_PROBLEM STATEMENT:_ Hunt for the word "computer" across the entries below, copying each line that holds it.

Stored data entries
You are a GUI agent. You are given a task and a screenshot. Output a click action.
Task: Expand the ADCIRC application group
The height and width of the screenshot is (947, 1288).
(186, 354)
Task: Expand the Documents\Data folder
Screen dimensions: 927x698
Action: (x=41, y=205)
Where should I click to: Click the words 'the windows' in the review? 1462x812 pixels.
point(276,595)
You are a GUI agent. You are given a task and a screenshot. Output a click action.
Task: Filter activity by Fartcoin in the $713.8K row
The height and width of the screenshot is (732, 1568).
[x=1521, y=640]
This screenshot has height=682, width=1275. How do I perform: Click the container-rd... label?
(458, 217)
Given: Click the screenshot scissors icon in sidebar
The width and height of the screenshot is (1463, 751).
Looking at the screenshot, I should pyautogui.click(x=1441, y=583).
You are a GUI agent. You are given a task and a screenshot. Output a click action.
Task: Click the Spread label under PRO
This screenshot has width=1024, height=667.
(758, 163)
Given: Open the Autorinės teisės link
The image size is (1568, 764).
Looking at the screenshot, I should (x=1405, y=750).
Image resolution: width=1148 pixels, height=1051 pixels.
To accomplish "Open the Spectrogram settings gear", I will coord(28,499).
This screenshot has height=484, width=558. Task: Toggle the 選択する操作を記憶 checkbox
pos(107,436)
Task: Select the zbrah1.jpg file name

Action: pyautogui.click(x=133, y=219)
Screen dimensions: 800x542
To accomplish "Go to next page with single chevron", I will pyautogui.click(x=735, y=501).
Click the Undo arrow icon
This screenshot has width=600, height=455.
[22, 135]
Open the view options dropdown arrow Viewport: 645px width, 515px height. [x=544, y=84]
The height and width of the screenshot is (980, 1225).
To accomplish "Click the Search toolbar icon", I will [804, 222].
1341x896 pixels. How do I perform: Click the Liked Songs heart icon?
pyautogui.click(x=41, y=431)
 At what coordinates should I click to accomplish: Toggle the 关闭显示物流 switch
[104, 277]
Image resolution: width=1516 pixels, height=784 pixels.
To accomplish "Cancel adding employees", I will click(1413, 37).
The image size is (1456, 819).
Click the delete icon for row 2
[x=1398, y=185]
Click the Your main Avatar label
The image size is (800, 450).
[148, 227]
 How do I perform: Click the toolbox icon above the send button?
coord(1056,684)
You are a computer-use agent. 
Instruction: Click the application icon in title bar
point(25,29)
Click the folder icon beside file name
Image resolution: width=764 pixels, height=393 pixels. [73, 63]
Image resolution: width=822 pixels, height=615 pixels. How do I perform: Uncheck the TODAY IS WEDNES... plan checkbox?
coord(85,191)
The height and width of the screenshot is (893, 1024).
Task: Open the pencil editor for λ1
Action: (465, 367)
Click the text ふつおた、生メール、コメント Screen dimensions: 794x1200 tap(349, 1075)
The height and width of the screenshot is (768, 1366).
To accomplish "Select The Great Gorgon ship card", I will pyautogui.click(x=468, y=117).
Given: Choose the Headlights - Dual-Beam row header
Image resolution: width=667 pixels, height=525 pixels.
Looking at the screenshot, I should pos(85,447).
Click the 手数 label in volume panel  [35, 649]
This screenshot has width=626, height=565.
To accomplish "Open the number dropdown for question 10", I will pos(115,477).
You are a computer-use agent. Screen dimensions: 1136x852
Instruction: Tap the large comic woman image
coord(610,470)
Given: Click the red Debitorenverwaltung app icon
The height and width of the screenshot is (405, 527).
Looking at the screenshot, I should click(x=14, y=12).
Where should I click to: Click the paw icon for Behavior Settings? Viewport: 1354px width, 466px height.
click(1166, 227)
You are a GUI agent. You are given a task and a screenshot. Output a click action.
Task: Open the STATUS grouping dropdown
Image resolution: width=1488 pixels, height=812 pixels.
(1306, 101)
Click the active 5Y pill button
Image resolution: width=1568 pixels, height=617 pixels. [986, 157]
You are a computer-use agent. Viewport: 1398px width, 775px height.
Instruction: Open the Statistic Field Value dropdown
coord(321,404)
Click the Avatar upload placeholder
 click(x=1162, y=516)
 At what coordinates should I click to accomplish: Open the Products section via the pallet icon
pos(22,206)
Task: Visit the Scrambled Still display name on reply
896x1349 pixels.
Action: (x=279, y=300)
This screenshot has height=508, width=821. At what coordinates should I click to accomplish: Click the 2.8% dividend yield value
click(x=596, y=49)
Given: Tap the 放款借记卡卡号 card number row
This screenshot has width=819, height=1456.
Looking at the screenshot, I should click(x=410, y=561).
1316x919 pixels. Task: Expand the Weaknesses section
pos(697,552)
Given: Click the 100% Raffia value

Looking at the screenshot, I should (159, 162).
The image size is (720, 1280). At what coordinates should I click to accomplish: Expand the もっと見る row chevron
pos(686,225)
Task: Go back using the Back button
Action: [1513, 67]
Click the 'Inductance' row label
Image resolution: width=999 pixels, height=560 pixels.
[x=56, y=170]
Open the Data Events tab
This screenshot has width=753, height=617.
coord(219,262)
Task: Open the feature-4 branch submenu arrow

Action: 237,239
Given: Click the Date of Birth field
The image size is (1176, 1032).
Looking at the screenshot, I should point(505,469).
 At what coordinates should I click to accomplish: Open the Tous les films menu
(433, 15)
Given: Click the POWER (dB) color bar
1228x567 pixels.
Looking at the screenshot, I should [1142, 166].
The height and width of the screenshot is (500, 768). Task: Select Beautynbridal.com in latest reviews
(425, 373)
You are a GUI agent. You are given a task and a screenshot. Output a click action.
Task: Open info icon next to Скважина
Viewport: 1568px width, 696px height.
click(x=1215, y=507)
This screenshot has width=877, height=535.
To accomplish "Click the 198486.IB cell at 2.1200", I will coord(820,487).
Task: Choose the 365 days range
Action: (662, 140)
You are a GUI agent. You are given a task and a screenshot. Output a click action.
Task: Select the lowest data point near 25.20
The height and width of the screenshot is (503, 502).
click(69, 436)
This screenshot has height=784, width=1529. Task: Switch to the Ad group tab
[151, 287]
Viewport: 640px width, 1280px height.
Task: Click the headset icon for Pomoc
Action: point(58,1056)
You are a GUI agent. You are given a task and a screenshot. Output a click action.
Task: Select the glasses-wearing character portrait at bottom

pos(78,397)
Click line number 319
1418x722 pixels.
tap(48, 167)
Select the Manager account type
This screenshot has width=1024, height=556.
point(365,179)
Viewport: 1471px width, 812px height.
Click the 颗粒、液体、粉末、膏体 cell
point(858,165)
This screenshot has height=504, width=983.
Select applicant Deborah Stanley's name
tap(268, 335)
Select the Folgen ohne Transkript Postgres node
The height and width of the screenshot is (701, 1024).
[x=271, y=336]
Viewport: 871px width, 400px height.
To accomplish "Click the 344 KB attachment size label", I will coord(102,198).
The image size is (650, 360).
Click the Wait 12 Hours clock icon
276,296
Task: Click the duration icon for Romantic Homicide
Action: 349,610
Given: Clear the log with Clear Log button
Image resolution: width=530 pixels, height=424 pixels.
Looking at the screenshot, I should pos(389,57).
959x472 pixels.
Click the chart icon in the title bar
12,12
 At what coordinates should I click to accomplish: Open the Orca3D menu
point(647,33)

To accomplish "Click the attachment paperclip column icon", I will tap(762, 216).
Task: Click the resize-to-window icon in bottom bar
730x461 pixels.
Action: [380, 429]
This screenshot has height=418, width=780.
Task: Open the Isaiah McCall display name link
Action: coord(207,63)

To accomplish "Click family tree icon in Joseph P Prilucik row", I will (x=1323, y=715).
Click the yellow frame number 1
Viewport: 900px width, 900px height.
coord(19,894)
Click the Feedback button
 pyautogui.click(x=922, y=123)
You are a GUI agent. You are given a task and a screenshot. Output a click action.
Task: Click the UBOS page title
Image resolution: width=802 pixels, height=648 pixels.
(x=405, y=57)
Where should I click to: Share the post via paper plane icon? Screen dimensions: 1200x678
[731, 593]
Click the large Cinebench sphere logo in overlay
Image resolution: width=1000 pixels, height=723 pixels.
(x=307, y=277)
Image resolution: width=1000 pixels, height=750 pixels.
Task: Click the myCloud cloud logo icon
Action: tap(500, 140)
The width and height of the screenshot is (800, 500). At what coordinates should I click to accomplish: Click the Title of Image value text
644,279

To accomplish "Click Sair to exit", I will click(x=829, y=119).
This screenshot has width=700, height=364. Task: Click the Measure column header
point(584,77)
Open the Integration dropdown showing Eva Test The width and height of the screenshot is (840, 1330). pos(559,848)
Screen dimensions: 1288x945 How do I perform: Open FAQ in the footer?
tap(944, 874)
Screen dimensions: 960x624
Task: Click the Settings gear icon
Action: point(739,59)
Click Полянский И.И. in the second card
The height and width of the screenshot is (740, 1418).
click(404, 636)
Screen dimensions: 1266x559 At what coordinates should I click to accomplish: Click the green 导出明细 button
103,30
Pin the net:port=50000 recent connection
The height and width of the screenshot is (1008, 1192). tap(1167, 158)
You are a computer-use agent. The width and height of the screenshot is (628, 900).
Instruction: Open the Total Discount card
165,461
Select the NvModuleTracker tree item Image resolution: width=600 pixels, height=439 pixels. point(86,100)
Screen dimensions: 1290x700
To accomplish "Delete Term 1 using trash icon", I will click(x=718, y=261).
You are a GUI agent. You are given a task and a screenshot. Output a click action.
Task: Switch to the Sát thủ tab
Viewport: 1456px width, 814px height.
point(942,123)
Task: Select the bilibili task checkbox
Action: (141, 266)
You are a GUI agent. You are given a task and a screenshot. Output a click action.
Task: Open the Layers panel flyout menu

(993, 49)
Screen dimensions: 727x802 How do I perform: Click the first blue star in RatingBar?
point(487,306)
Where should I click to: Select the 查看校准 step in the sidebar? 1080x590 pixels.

_SOLUTION TO THE EXERCISE:_
You are a computer-use agent. 
You are a computer-use agent. Screen dimensions: 1136x852
You are a computer-use agent. Viewport: 1398px width, 775px height.
You are a computer-use agent. The width and height of the screenshot is (628, 900).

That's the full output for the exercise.